**Records to use:**

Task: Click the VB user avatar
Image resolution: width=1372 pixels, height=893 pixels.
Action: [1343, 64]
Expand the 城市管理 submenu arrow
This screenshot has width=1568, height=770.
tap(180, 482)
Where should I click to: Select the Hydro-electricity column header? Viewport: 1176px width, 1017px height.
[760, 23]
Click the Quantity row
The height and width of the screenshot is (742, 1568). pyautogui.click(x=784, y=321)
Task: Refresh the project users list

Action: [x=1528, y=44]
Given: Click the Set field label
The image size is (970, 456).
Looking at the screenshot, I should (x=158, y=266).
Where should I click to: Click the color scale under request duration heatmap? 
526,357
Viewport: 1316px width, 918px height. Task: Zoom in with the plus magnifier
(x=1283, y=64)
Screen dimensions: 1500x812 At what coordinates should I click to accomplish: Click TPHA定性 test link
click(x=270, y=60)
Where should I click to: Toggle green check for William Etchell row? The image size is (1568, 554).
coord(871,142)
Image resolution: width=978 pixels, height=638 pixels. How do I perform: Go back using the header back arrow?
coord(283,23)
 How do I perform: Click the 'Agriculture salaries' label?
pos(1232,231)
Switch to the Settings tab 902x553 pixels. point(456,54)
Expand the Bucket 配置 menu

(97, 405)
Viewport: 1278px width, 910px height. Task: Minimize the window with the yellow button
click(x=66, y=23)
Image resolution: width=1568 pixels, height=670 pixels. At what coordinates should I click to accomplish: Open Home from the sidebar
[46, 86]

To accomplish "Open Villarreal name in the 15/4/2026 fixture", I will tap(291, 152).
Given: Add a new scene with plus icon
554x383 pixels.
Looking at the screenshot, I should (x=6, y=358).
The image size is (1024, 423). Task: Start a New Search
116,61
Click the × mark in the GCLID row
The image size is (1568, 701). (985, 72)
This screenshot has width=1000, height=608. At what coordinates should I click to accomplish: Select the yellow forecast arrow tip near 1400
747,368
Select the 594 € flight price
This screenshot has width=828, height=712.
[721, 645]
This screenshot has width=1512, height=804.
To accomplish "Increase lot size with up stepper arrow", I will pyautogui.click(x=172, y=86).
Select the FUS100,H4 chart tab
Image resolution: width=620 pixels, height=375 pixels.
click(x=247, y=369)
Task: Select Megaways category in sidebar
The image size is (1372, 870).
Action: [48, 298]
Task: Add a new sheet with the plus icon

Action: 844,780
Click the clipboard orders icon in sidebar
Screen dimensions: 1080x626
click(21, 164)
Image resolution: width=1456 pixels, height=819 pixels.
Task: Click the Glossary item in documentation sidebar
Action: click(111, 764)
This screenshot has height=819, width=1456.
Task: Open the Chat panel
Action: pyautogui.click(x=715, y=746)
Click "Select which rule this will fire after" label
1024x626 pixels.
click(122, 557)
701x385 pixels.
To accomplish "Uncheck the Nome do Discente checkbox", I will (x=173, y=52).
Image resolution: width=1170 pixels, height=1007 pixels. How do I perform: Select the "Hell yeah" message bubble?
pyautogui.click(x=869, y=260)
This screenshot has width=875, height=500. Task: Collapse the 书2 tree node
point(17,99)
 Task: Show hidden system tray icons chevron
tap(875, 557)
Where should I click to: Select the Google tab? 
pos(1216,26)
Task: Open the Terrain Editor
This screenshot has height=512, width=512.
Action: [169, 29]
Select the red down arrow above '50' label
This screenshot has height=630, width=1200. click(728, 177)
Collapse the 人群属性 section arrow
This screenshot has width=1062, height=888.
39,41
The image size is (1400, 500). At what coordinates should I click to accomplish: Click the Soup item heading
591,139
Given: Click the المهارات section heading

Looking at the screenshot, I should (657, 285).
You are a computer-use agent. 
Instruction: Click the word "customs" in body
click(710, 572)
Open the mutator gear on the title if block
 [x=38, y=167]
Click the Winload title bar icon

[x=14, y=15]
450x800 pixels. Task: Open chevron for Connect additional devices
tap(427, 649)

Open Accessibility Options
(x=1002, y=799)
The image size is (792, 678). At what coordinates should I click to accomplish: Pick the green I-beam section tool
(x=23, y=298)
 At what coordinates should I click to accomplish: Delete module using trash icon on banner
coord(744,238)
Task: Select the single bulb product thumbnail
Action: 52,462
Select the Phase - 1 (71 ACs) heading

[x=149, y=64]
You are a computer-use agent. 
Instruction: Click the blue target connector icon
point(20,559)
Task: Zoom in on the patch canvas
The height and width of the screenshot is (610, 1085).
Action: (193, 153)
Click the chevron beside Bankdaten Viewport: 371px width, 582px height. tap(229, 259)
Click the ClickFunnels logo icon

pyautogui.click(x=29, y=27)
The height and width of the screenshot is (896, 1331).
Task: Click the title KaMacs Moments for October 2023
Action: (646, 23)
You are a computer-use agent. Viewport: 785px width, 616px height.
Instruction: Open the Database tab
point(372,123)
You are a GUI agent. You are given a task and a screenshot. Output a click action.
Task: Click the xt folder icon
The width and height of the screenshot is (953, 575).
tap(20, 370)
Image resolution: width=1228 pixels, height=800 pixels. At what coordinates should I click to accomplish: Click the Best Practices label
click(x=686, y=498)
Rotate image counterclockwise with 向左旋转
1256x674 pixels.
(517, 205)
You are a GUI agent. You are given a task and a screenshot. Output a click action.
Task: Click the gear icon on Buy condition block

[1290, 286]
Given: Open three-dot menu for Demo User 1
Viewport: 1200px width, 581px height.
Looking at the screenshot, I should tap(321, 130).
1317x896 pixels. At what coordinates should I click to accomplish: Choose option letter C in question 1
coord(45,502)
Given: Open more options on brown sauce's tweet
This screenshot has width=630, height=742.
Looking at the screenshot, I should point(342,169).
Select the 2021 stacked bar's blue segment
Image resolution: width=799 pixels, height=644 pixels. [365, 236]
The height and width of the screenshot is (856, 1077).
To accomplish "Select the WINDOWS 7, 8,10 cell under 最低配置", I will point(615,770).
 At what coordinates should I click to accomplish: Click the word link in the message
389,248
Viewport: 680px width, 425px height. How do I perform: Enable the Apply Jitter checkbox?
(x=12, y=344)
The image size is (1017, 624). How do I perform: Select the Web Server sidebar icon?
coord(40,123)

**Problem to work on:**
All of the data above should be written out again word for word.

**Exercise response:**
Task: Click the VB user avatar
Image resolution: width=1372 pixels, height=893 pixels.
Action: [1343, 64]
Expand the 城市管理 submenu arrow
This screenshot has width=1568, height=770.
tap(180, 482)
Where should I click to: Select the Hydro-electricity column header? Viewport: 1176px width, 1017px height.
[760, 23]
Click the Quantity row
The height and width of the screenshot is (742, 1568). pyautogui.click(x=784, y=321)
Task: Refresh the project users list

Action: [x=1528, y=44]
Given: Click the Set field label
The image size is (970, 456).
Looking at the screenshot, I should (x=158, y=266).
Where should I click to: Click the color scale under request duration heatmap? 
526,357
Viewport: 1316px width, 918px height. Task: Zoom in with the plus magnifier
(x=1283, y=64)
Screen dimensions: 1500x812 At what coordinates should I click to accomplish: Click TPHA定性 test link
click(x=270, y=60)
Where should I click to: Toggle green check for William Etchell row? The image size is (1568, 554).
coord(871,142)
Image resolution: width=978 pixels, height=638 pixels. How do I perform: Go back using the header back arrow?
coord(283,23)
 How do I perform: Click the 'Agriculture salaries' label?
pos(1232,231)
Switch to the Settings tab 902x553 pixels. point(456,54)
Expand the Bucket 配置 menu

(97, 405)
Viewport: 1278px width, 910px height. Task: Minimize the window with the yellow button
click(x=66, y=23)
Image resolution: width=1568 pixels, height=670 pixels. At what coordinates should I click to accomplish: Open Home from the sidebar
[46, 86]

To accomplish "Open Villarreal name in the 15/4/2026 fixture", I will tap(291, 152).
Given: Add a new scene with plus icon
554x383 pixels.
Looking at the screenshot, I should (x=6, y=358).
The image size is (1024, 423). Task: Start a New Search
116,61
Click the × mark in the GCLID row
The image size is (1568, 701). (985, 72)
This screenshot has width=1000, height=608. At what coordinates should I click to accomplish: Select the yellow forecast arrow tip near 1400
747,368
Select the 594 € flight price
This screenshot has width=828, height=712.
[721, 645]
This screenshot has width=1512, height=804.
To accomplish "Increase lot size with up stepper arrow", I will pyautogui.click(x=172, y=86).
Select the FUS100,H4 chart tab
Image resolution: width=620 pixels, height=375 pixels.
click(x=247, y=369)
Task: Select Megaways category in sidebar
The image size is (1372, 870).
Action: [48, 298]
Task: Add a new sheet with the plus icon

Action: 844,780
Click the clipboard orders icon in sidebar
Screen dimensions: 1080x626
click(21, 164)
Image resolution: width=1456 pixels, height=819 pixels.
Task: Click the Glossary item in documentation sidebar
Action: click(111, 764)
This screenshot has height=819, width=1456.
Task: Open the Chat panel
Action: pyautogui.click(x=715, y=746)
Click "Select which rule this will fire after" label
1024x626 pixels.
click(122, 557)
701x385 pixels.
To accomplish "Uncheck the Nome do Discente checkbox", I will (x=173, y=52).
Image resolution: width=1170 pixels, height=1007 pixels. How do I perform: Select the "Hell yeah" message bubble?
pyautogui.click(x=869, y=260)
This screenshot has width=875, height=500. Task: Collapse the 书2 tree node
point(17,99)
 Task: Show hidden system tray icons chevron
tap(875, 557)
Where should I click to: Select the Google tab? 
pos(1216,26)
Task: Open the Terrain Editor
This screenshot has height=512, width=512.
Action: [169, 29]
Select the red down arrow above '50' label
This screenshot has height=630, width=1200. click(728, 177)
Collapse the 人群属性 section arrow
This screenshot has width=1062, height=888.
39,41
The image size is (1400, 500). At what coordinates should I click to accomplish: Click the Soup item heading
591,139
Given: Click the المهارات section heading

Looking at the screenshot, I should (657, 285).
You are a computer-use agent. 
Instruction: Click the word "customs" in body
click(710, 572)
Open the mutator gear on the title if block
 [x=38, y=167]
Click the Winload title bar icon

[x=14, y=15]
450x800 pixels. Task: Open chevron for Connect additional devices
tap(427, 649)

Open Accessibility Options
(x=1002, y=799)
The image size is (792, 678). At what coordinates should I click to accomplish: Pick the green I-beam section tool
(x=23, y=298)
 At what coordinates should I click to accomplish: Delete module using trash icon on banner
coord(744,238)
Task: Select the single bulb product thumbnail
Action: 52,462
Select the Phase - 1 (71 ACs) heading

[x=149, y=64]
You are a computer-use agent. 
Instruction: Click the blue target connector icon
point(20,559)
Task: Zoom in on the patch canvas
The height and width of the screenshot is (610, 1085).
Action: (193, 153)
Click the chevron beside Bankdaten Viewport: 371px width, 582px height. tap(229, 259)
Click the ClickFunnels logo icon

pyautogui.click(x=29, y=27)
The height and width of the screenshot is (896, 1331).
Task: Click the title KaMacs Moments for October 2023
Action: (646, 23)
You are a computer-use agent. Viewport: 785px width, 616px height.
Instruction: Open the Database tab
point(372,123)
You are a GUI agent. You are given a task and a screenshot. Output a click action.
Task: Click the xt folder icon
The width and height of the screenshot is (953, 575).
tap(20, 370)
Image resolution: width=1228 pixels, height=800 pixels. At what coordinates should I click to accomplish: Click the Best Practices label
click(x=686, y=498)
Rotate image counterclockwise with 向左旋转
1256x674 pixels.
(517, 205)
You are a GUI agent. You are given a task and a screenshot. Output a click action.
Task: Click the gear icon on Buy condition block

[1290, 286]
Given: Open three-dot menu for Demo User 1
Viewport: 1200px width, 581px height.
Looking at the screenshot, I should tap(321, 130).
1317x896 pixels. At what coordinates should I click to accomplish: Choose option letter C in question 1
coord(45,502)
Given: Open more options on brown sauce's tweet
This screenshot has width=630, height=742.
Looking at the screenshot, I should point(342,169).
Select the 2021 stacked bar's blue segment
Image resolution: width=799 pixels, height=644 pixels. [365, 236]
The height and width of the screenshot is (856, 1077).
To accomplish "Select the WINDOWS 7, 8,10 cell under 最低配置", I will point(615,770).
 At what coordinates should I click to accomplish: Click the word link in the message
389,248
Viewport: 680px width, 425px height. How do I perform: Enable the Apply Jitter checkbox?
(x=12, y=344)
The image size is (1017, 624). How do I perform: Select the Web Server sidebar icon?
coord(40,123)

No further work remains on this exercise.